▸ **PROBLEM DETAILS**:
Each line of the data that includes the string "layer" is to be copied out.

▸ **DATASET RECORDS**:
§ §

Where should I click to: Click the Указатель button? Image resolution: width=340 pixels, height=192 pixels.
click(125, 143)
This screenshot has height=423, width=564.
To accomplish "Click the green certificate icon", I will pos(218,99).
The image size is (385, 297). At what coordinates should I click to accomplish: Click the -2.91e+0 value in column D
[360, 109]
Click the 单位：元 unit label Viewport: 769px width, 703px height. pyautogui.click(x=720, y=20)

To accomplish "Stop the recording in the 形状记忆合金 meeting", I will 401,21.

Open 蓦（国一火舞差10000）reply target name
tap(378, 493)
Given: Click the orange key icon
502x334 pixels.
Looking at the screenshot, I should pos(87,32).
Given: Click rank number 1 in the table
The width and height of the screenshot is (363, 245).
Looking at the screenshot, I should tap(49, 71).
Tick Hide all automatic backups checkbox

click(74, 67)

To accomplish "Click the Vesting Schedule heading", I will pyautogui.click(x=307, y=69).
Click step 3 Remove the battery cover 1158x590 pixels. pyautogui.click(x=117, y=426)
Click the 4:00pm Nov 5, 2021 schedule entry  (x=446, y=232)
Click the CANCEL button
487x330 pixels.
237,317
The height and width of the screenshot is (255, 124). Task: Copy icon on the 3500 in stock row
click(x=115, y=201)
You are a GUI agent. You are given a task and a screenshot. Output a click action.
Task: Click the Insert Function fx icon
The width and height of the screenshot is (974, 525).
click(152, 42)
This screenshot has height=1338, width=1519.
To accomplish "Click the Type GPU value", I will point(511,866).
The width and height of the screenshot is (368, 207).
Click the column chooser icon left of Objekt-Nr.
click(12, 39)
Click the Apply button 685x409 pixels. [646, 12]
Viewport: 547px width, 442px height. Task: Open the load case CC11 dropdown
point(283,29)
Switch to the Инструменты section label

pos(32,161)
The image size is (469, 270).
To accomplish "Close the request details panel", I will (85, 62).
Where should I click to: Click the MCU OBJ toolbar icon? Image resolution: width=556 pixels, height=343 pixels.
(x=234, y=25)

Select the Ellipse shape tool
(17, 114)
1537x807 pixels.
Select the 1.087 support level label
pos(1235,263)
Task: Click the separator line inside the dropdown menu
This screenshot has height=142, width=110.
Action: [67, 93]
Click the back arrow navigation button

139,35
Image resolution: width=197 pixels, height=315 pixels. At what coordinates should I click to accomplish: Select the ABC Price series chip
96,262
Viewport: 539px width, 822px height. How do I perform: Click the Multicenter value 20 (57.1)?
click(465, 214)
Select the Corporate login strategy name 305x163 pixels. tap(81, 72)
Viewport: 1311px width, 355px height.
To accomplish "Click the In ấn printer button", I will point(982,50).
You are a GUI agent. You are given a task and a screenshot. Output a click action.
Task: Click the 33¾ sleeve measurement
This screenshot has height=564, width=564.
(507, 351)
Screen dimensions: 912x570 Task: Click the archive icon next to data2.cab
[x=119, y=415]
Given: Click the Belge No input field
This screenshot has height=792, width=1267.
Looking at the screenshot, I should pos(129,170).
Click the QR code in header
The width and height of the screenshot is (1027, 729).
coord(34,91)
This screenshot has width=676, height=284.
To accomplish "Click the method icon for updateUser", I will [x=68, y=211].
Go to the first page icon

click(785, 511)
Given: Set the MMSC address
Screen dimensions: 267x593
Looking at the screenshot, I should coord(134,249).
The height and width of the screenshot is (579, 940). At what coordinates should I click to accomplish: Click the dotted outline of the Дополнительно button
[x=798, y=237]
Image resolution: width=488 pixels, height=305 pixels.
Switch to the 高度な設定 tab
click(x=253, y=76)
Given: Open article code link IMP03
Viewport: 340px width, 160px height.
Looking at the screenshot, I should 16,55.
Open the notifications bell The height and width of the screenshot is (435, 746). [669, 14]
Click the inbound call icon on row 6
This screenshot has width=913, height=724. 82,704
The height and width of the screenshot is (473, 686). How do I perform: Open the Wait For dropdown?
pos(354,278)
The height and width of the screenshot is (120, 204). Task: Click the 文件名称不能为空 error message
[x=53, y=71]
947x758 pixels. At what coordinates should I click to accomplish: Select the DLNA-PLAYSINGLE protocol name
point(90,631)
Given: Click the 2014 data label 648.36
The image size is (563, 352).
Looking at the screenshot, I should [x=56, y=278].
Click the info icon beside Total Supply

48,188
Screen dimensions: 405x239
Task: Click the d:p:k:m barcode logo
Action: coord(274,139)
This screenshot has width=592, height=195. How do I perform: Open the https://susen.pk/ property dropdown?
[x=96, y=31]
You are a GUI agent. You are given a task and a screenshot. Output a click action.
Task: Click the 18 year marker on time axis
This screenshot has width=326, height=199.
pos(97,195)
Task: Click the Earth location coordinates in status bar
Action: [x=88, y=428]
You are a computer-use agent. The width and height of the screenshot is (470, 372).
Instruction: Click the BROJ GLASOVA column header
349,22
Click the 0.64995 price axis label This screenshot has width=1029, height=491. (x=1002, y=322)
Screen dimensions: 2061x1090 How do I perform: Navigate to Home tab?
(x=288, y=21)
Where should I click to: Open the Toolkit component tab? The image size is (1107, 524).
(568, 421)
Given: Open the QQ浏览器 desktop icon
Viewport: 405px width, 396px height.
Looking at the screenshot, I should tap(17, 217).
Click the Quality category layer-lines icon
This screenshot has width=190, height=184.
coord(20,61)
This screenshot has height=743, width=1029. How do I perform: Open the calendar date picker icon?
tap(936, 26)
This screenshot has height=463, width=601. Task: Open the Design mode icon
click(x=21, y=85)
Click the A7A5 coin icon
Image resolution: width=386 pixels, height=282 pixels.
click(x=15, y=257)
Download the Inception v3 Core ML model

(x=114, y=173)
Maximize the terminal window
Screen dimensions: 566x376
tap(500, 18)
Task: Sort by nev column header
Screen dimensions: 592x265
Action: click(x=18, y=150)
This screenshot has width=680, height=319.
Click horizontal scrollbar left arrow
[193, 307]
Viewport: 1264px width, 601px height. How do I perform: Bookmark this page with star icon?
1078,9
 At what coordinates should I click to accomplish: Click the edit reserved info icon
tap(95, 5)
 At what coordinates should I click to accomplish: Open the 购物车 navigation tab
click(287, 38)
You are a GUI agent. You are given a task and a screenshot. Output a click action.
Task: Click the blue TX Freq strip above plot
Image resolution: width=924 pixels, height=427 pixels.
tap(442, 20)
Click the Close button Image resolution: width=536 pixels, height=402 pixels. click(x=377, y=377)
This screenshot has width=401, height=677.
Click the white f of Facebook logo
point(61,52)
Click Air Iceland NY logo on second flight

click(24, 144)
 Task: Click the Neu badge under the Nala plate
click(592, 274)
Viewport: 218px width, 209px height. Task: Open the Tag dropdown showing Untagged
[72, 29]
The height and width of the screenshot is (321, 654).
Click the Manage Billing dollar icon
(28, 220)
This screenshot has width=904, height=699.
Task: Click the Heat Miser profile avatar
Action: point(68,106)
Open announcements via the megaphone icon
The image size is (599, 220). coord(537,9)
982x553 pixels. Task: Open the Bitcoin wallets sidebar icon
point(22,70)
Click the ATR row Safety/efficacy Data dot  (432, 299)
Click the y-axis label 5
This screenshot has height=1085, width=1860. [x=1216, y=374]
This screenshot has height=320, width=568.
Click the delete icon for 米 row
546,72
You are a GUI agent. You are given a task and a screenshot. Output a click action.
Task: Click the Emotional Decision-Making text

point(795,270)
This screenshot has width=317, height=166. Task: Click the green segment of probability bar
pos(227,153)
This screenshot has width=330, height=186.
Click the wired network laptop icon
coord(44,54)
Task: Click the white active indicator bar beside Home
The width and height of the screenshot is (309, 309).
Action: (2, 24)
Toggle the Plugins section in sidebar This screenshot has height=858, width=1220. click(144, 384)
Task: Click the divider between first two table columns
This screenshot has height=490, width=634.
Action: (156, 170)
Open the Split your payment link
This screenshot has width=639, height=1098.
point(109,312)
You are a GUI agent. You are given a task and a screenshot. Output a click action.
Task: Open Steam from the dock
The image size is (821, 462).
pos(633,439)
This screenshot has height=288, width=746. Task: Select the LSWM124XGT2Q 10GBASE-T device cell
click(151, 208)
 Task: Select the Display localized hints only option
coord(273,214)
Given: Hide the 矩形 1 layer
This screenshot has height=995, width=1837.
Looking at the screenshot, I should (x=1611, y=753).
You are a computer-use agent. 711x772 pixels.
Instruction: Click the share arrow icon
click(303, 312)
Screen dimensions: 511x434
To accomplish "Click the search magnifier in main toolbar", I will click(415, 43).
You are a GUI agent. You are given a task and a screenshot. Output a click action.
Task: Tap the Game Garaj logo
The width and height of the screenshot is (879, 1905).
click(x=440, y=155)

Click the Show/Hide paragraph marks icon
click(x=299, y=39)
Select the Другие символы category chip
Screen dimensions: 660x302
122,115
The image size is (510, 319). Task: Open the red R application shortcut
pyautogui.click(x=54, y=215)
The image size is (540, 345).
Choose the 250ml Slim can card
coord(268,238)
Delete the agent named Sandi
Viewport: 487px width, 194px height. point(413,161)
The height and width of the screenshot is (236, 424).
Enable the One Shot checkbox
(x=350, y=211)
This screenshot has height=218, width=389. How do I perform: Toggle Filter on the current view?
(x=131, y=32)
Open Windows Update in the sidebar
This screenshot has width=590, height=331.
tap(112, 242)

§ §

▸ **YOUR SOLUTION**:
Click the Quality category layer-lines icon
Given: Hide the 矩形 1 layer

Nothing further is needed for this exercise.